Lines holding the word "blue" are the ones to copy from the data below.

RECORDS FOR THE EXERCISE:
= = = =
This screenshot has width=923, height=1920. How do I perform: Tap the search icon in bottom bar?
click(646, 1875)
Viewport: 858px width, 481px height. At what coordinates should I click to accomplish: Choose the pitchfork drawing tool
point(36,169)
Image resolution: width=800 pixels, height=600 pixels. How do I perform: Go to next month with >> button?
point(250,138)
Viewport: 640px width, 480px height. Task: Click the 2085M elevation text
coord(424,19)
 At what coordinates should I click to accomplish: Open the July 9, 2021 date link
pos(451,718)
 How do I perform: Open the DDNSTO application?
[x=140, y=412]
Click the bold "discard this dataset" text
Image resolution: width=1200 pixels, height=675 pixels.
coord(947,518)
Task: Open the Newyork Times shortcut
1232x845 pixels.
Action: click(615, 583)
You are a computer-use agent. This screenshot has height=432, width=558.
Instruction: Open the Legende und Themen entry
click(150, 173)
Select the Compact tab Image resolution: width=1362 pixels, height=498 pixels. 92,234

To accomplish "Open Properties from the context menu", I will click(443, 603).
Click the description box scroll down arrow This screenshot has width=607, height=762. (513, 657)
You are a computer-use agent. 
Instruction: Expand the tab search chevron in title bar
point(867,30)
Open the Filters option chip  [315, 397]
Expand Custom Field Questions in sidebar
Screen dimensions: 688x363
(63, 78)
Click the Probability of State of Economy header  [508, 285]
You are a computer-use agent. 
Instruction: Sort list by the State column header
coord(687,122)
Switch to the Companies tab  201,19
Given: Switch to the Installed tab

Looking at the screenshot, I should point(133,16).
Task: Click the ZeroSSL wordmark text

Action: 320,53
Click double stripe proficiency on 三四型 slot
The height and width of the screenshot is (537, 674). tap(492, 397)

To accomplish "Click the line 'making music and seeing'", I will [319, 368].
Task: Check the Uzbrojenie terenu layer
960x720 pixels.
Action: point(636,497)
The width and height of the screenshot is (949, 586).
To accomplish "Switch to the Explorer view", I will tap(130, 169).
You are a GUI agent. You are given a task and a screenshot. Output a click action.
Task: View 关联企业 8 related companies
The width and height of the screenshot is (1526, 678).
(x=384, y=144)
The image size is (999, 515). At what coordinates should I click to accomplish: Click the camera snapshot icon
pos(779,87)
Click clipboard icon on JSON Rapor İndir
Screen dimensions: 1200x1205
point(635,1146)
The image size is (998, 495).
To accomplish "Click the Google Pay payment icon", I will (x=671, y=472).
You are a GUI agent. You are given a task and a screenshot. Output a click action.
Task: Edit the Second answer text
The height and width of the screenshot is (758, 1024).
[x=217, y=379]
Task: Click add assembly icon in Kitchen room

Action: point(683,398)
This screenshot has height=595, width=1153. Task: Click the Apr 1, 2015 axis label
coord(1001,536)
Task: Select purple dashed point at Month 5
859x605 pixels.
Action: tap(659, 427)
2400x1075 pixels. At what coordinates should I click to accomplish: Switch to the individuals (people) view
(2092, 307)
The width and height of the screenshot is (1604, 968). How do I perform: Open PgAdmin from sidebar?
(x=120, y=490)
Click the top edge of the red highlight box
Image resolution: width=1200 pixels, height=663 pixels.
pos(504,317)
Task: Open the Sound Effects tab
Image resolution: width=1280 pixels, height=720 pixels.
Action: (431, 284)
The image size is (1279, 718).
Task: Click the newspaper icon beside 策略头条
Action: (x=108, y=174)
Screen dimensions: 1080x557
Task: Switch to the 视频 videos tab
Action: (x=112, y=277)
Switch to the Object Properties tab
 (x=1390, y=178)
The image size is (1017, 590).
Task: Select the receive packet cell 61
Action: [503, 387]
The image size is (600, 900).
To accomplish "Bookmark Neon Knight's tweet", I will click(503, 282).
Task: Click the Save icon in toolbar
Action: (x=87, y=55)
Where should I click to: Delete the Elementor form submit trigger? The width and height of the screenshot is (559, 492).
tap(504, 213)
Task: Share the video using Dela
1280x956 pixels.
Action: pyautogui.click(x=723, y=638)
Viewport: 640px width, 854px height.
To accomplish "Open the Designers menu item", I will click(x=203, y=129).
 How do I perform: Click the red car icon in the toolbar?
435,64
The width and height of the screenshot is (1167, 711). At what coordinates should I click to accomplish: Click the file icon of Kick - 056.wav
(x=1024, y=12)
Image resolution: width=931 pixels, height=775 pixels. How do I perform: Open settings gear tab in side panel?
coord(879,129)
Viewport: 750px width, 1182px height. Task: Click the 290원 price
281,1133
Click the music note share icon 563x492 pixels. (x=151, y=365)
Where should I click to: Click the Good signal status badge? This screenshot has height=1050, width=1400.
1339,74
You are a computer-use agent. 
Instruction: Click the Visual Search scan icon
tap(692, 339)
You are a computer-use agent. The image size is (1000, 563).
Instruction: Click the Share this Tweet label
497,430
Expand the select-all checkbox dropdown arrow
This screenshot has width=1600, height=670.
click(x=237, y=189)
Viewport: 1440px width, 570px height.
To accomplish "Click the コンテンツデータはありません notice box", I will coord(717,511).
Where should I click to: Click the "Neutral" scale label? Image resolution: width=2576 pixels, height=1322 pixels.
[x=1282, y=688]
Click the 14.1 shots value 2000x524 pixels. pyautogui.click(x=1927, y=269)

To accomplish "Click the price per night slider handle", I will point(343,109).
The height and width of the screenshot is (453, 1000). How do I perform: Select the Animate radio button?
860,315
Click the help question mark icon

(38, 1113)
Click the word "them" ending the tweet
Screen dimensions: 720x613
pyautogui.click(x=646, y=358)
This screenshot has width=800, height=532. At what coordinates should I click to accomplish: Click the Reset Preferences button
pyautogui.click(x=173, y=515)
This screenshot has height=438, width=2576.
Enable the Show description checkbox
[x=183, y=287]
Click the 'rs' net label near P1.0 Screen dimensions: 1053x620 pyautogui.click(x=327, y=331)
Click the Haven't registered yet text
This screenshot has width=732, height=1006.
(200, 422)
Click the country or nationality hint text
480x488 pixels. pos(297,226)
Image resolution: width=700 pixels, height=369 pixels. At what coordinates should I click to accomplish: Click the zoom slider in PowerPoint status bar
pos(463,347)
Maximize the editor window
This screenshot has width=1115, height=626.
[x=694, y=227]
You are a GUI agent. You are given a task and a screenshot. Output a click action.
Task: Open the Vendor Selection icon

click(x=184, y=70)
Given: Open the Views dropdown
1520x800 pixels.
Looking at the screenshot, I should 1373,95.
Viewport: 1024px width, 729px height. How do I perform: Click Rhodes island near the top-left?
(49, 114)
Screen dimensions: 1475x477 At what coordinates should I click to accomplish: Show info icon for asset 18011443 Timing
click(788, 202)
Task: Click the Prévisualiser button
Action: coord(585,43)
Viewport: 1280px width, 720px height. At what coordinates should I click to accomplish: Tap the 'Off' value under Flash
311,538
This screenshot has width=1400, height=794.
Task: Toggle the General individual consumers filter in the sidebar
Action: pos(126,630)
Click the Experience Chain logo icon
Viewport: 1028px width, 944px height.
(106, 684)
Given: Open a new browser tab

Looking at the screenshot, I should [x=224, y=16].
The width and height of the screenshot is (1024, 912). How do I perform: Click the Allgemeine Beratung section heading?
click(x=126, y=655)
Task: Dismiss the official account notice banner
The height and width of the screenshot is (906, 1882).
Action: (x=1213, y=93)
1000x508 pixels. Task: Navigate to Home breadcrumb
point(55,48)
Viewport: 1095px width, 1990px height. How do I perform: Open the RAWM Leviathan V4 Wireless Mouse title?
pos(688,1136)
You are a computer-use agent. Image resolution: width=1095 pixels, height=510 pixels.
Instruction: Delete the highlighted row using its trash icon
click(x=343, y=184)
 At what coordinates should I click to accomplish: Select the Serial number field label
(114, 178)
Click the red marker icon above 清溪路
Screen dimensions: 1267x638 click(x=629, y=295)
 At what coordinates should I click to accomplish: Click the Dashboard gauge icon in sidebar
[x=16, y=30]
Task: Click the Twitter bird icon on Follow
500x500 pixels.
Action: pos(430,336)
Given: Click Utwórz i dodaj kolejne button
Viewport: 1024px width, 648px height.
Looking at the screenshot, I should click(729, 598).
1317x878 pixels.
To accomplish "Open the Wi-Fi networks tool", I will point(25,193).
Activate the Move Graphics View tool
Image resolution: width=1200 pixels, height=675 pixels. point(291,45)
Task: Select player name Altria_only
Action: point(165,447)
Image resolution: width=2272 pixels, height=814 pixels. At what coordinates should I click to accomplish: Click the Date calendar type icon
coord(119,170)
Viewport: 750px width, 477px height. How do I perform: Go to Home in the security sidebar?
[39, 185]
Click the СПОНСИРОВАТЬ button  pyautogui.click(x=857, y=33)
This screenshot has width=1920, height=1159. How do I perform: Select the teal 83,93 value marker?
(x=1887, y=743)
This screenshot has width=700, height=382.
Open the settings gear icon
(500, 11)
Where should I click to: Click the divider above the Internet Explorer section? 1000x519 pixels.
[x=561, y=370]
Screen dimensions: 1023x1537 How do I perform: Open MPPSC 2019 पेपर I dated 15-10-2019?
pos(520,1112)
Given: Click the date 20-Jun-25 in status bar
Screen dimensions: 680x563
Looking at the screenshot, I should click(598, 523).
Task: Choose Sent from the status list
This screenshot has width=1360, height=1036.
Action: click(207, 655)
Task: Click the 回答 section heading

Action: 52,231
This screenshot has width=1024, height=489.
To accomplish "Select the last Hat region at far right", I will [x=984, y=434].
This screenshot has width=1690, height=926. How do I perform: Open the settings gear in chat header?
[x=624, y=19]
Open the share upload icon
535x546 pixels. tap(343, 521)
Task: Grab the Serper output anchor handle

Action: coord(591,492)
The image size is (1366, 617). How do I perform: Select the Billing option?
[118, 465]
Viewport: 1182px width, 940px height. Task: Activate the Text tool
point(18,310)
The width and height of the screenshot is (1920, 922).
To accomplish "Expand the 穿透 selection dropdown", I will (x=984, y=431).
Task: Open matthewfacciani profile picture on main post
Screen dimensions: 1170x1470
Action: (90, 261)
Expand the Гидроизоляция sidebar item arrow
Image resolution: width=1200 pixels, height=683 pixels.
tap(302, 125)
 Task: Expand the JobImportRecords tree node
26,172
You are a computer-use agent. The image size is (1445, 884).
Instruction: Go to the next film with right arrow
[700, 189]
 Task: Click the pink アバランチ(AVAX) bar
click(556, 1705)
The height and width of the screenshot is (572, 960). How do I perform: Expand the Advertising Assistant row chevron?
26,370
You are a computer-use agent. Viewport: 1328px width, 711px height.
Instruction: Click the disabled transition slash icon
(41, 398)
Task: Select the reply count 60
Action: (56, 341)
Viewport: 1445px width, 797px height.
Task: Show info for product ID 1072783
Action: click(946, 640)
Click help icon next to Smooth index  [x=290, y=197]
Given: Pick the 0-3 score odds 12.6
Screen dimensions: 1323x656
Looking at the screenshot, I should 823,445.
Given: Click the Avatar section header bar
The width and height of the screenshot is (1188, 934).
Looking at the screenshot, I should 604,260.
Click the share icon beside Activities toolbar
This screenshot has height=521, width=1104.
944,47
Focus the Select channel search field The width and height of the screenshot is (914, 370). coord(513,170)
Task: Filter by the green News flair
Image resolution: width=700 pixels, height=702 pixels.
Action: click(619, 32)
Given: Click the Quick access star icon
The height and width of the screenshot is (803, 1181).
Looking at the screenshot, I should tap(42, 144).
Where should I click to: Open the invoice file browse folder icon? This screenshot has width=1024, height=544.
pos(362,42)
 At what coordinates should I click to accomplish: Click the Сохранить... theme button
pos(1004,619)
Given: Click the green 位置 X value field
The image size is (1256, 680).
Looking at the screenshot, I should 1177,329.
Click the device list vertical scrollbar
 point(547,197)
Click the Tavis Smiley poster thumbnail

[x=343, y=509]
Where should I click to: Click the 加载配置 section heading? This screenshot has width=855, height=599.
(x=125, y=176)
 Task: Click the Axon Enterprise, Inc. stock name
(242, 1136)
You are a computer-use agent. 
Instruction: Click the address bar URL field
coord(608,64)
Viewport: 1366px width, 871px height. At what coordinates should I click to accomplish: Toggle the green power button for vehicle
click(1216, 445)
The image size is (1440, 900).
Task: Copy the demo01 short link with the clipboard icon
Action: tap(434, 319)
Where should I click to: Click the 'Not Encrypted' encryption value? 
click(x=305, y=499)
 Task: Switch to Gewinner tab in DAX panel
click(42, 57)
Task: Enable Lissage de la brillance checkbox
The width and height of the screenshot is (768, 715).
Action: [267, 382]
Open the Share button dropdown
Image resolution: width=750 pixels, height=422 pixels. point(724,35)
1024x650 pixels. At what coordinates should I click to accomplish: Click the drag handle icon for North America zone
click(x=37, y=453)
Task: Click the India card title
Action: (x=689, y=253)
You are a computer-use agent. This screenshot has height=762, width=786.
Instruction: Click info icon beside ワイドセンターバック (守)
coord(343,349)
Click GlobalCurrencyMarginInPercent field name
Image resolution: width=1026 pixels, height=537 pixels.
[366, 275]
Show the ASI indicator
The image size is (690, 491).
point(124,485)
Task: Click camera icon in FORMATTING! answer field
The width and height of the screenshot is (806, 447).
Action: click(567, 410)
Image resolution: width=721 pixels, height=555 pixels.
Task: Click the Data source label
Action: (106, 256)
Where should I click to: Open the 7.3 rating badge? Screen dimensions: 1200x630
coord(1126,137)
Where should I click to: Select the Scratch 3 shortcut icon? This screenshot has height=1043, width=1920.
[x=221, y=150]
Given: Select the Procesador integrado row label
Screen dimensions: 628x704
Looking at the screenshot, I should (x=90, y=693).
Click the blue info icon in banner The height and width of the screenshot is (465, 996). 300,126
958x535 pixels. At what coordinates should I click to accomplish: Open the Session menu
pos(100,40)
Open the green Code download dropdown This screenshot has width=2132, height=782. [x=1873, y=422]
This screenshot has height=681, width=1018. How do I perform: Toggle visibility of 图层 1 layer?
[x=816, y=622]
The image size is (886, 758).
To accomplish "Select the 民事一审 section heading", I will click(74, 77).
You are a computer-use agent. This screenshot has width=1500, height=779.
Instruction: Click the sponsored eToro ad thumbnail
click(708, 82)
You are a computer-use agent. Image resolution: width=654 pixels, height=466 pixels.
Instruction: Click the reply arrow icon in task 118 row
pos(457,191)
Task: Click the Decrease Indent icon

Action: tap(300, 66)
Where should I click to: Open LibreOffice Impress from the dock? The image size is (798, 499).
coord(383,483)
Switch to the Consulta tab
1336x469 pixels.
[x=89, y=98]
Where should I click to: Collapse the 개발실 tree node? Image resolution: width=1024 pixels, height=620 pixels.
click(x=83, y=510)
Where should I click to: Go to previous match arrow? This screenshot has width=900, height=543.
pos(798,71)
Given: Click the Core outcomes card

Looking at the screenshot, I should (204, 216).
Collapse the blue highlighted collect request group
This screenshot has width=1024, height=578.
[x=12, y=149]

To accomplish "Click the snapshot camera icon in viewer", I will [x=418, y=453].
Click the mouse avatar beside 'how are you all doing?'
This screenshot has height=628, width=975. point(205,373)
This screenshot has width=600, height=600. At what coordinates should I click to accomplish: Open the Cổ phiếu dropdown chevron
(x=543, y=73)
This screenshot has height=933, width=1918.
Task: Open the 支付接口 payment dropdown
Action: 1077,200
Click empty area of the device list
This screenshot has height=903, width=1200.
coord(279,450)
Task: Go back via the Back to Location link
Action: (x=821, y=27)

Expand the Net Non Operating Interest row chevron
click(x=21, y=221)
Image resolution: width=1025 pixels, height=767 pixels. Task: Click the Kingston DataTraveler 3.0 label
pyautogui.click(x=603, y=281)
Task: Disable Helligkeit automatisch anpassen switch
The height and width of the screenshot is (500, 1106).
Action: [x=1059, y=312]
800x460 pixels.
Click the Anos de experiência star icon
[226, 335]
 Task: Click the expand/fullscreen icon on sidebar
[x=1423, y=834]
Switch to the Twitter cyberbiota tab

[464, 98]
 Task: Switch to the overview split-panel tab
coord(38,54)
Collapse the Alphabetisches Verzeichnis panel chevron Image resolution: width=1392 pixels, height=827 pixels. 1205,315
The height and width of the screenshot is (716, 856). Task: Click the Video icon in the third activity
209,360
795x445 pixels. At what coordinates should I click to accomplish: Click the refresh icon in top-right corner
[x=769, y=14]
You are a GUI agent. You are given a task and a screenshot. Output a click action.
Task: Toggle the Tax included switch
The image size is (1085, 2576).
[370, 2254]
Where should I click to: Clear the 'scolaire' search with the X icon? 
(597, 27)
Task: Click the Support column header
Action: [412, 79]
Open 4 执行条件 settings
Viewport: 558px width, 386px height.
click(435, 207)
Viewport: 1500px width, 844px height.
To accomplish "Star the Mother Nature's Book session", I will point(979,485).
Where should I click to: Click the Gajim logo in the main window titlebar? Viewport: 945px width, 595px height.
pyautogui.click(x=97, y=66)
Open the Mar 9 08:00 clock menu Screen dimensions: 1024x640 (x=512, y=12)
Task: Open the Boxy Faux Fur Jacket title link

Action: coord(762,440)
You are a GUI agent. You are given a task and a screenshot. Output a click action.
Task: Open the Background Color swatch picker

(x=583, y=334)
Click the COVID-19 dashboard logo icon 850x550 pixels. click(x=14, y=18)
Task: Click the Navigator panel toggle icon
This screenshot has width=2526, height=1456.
= = = =
COMPLETED TASK:
Click the blue info icon in banner The height and width of the screenshot is (465, 996). 300,126
Collapse the blue highlighted collect request group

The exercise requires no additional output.